Some of the most compelling theoretical debates in the humanities today center on representations of sexuality. This volume is the first to focus on the topic -- in particular, the connections between nationhood, sex, and gender -- in the Lusophone, or Portuguese-speaking, world. Written by prominent scholars in Brazilian, Portuguese, and Lusophone African literary and cultural studies, the essays range across multiple discourses and cultural expressions, historical periods and theoretical approaches to offer a uniquely comprehensive perspective on the issues of sex and sexuality in the literature and culture of the Portuguese-speaking world that extends from Portugal to Brazil to Angola, Cape Verde, and Mozambique.
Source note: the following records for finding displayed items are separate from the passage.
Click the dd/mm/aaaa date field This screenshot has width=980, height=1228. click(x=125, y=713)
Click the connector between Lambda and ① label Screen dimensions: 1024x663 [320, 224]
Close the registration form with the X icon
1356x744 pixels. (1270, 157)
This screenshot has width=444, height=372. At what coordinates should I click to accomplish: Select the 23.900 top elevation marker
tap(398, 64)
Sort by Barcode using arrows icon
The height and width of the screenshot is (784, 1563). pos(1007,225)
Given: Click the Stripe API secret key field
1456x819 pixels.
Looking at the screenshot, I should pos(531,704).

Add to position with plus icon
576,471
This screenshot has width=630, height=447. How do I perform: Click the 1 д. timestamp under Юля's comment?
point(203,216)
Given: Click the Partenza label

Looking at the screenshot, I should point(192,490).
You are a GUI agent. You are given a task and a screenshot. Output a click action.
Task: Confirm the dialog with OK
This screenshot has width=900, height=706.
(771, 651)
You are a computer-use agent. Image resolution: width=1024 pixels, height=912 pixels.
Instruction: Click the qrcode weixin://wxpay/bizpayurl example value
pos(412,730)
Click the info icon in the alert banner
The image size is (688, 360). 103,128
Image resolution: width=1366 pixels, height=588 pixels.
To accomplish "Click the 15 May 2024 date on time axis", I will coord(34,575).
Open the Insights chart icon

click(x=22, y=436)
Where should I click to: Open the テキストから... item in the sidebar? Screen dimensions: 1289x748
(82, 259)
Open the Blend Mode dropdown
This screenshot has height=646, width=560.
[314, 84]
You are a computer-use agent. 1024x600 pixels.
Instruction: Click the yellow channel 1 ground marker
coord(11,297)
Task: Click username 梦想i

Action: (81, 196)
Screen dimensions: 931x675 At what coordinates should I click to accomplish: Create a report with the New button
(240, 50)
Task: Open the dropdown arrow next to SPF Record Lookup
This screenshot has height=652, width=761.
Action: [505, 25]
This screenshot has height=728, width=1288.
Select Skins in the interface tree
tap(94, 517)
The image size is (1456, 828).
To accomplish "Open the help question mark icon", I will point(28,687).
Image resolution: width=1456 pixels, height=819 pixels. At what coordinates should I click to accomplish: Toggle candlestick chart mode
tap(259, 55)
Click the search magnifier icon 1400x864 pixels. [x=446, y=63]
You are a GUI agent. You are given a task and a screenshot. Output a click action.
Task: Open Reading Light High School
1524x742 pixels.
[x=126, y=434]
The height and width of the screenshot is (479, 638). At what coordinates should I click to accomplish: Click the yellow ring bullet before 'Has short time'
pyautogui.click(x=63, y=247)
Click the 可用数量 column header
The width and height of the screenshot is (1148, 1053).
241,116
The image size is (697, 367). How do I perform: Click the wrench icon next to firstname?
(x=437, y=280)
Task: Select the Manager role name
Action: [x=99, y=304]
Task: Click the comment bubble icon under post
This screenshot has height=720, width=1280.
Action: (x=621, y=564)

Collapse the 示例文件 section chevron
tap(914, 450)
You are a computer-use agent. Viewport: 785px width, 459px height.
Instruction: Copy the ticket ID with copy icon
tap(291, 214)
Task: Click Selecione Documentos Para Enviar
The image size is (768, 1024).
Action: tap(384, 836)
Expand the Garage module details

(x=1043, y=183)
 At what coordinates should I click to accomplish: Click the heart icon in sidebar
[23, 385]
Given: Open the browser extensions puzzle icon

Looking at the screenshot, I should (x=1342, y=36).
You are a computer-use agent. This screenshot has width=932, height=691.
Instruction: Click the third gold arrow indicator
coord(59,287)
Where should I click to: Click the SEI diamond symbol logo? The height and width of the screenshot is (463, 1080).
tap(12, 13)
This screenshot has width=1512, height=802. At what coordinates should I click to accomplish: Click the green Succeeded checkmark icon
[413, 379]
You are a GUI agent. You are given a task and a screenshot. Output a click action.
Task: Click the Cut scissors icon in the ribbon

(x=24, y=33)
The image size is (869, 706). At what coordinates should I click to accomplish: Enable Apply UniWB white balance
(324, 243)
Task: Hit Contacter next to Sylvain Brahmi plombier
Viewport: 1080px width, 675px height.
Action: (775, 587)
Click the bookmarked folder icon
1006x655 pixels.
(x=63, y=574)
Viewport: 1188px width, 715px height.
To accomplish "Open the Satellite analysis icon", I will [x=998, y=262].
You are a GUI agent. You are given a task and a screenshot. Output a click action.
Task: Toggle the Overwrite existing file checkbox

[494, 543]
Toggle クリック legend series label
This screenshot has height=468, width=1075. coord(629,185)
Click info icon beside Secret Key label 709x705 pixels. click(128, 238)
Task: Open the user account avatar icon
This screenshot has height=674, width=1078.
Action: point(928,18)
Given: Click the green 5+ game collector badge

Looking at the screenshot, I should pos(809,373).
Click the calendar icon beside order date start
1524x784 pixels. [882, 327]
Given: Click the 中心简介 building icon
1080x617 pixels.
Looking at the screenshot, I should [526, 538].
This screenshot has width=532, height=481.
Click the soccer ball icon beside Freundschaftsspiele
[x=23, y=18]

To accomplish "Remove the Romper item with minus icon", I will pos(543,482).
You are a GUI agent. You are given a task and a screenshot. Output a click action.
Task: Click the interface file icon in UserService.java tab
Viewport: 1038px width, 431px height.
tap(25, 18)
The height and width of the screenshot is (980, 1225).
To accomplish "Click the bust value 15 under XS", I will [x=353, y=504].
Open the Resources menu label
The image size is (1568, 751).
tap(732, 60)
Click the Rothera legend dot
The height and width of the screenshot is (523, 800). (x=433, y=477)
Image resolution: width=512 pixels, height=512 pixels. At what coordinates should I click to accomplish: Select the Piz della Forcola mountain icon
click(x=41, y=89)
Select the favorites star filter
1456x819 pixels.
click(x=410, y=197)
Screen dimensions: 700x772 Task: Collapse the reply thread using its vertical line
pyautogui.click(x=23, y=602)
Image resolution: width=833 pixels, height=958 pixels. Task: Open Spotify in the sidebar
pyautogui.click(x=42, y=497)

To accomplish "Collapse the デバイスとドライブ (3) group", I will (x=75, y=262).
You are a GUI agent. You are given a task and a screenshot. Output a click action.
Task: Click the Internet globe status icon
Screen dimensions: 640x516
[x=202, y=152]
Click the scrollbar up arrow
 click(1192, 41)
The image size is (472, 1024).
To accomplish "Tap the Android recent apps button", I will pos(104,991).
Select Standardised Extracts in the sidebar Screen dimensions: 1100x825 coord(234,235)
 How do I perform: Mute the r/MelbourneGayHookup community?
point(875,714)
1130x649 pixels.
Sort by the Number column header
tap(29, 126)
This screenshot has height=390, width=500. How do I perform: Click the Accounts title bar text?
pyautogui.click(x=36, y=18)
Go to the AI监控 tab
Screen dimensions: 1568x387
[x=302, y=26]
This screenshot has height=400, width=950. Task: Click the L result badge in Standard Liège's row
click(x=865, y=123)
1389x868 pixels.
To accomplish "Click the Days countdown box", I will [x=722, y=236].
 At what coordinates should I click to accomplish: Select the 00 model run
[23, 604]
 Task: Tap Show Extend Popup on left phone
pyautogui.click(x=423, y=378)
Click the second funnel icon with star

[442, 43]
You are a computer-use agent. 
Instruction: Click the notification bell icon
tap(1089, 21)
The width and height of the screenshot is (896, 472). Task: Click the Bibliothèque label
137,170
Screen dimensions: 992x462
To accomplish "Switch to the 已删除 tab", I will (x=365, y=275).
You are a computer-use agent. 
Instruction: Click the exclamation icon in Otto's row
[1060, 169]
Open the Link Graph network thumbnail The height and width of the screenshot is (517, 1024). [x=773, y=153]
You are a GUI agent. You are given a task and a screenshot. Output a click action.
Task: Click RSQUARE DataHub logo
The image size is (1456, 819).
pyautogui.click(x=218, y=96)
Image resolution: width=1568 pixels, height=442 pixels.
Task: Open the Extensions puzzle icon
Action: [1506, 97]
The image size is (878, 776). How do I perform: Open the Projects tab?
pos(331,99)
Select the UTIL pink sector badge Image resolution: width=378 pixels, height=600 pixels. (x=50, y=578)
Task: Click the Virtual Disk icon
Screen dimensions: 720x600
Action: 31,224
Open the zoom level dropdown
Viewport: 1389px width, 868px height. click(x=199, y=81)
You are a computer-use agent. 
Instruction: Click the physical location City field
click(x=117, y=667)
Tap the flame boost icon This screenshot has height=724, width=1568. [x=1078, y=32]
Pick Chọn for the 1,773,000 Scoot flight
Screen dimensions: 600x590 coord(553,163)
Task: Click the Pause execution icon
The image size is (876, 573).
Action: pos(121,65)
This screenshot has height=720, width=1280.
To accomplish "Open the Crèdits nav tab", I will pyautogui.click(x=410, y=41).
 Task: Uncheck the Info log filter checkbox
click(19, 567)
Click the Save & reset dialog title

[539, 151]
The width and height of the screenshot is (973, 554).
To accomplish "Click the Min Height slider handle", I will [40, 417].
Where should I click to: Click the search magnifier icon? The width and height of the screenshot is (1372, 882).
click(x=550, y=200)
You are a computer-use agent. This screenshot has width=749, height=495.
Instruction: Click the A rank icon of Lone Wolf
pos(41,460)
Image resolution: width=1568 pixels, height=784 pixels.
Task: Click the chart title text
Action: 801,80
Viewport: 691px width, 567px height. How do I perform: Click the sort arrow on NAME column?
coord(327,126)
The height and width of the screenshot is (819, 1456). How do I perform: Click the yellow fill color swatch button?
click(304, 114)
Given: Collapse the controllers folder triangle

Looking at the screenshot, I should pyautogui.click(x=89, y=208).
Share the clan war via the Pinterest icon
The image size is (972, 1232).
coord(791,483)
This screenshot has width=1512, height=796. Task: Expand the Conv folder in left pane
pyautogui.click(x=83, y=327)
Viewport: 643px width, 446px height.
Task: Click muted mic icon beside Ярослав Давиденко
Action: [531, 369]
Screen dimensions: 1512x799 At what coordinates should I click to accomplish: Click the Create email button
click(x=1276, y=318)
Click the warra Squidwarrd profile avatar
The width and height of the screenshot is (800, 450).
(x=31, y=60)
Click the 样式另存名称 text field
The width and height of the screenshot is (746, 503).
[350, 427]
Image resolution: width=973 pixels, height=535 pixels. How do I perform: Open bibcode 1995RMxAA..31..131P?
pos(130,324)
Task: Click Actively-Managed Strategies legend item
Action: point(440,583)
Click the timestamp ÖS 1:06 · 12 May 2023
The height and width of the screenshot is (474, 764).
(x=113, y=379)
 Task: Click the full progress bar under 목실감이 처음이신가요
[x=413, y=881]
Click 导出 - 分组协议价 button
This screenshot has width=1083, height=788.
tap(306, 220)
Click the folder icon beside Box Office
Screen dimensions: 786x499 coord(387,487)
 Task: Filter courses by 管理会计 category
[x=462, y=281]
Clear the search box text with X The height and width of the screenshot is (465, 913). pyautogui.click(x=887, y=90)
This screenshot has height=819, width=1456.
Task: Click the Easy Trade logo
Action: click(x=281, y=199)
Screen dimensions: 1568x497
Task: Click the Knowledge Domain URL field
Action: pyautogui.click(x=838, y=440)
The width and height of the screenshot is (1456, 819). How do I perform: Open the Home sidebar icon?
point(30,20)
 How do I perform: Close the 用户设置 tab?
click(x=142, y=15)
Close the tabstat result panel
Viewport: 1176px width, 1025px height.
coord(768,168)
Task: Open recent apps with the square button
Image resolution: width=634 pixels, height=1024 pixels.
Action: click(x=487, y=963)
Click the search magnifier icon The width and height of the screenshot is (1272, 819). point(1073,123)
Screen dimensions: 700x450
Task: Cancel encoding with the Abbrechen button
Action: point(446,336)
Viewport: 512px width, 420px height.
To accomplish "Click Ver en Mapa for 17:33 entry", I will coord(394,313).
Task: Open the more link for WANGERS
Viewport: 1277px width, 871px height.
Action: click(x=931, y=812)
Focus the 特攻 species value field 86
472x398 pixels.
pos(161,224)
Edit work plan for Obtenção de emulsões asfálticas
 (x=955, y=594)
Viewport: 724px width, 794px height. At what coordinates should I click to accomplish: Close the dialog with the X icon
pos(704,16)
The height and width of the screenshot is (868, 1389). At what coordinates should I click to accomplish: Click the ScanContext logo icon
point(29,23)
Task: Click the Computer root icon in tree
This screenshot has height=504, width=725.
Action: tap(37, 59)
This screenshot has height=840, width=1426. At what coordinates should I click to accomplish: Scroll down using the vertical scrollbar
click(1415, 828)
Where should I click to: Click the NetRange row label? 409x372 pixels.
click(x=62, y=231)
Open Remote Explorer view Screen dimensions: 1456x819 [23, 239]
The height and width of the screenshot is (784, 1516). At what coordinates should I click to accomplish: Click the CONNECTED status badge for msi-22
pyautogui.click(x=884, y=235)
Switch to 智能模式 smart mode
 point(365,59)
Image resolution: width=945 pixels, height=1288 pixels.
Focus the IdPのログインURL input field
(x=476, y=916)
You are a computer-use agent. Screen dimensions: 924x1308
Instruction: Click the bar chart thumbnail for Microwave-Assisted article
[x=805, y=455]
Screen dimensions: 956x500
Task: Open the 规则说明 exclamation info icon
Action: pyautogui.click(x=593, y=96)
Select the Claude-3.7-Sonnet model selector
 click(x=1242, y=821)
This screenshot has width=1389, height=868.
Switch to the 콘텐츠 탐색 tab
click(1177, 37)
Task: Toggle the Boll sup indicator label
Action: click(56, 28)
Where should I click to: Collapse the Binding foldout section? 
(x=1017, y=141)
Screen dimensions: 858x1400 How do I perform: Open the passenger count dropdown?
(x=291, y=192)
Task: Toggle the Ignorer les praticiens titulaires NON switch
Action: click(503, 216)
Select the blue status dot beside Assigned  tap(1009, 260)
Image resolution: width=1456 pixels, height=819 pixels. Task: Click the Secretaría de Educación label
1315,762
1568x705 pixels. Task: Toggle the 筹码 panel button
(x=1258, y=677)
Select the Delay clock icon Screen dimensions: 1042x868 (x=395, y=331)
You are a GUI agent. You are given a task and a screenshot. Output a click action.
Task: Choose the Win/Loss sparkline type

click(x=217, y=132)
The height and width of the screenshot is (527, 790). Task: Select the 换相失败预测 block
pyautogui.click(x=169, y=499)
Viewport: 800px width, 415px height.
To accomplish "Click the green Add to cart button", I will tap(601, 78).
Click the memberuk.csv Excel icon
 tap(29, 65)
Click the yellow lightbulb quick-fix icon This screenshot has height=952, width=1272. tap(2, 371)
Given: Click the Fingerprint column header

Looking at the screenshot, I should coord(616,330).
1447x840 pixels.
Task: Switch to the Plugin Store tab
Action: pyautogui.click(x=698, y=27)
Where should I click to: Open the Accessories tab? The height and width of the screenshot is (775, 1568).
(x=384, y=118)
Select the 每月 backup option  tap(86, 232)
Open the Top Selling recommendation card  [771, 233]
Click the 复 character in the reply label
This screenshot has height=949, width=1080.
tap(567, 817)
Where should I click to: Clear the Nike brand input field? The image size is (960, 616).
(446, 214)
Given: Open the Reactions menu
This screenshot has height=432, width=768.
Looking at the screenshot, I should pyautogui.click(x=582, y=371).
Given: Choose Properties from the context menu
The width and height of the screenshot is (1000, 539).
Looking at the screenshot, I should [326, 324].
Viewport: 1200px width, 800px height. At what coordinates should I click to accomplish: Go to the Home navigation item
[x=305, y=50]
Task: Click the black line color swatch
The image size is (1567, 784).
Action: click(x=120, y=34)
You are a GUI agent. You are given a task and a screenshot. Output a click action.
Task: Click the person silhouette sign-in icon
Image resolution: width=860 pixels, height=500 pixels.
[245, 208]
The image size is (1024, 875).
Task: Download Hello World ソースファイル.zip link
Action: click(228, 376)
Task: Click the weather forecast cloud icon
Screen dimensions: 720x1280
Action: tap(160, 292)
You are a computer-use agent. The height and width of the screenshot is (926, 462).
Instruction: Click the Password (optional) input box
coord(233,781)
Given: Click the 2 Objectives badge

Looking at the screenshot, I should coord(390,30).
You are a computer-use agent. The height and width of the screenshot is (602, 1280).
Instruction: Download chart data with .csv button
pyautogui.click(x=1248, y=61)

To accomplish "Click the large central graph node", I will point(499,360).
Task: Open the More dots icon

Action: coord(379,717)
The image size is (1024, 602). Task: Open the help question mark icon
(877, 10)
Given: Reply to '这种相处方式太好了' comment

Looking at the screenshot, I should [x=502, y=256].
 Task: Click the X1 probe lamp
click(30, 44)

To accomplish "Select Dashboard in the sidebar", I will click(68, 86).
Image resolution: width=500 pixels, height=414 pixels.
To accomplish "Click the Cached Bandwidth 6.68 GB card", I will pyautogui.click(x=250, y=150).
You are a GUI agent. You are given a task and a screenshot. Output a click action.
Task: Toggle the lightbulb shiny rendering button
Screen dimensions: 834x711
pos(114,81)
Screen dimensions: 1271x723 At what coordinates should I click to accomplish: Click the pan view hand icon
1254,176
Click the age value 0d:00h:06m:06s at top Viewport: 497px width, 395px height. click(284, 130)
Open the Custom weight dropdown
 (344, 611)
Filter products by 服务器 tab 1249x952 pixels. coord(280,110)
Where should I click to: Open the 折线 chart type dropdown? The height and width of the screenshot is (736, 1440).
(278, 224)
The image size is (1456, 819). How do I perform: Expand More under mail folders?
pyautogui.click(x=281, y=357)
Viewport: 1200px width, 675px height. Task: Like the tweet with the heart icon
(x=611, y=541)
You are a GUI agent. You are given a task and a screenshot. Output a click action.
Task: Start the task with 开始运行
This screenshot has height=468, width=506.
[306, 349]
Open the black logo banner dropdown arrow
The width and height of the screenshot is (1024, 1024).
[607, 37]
Through the critical lenses of gay and lesbian studies, queer theory, postcolonial studies, feminist theory, and postmodern theory, the authors consider the work of such influential literary figures as Clarice Lispector and Silviano Santiago. An important aspect of the volume is the publication of a newly discovered-and explicitly homoerotic -- poem by Fernando Pessoa, published here for the first time in the original Portuguese and in English translation. Chapters take up questions of queer performativity and activism, female subjectivity and erotic desire, the sexual customs of indigenous versus European Brazilians, and the impact of popular music (as represented by Caetano Veloso and others) on interpretations of gender and sexuality. Challenging static notions of sexualities within the Portuguese-speaking world, these essays expand our understanding of the multiplicity of differences and marginalized subjectivities that fall under the intersections of sexuality,gender, and race.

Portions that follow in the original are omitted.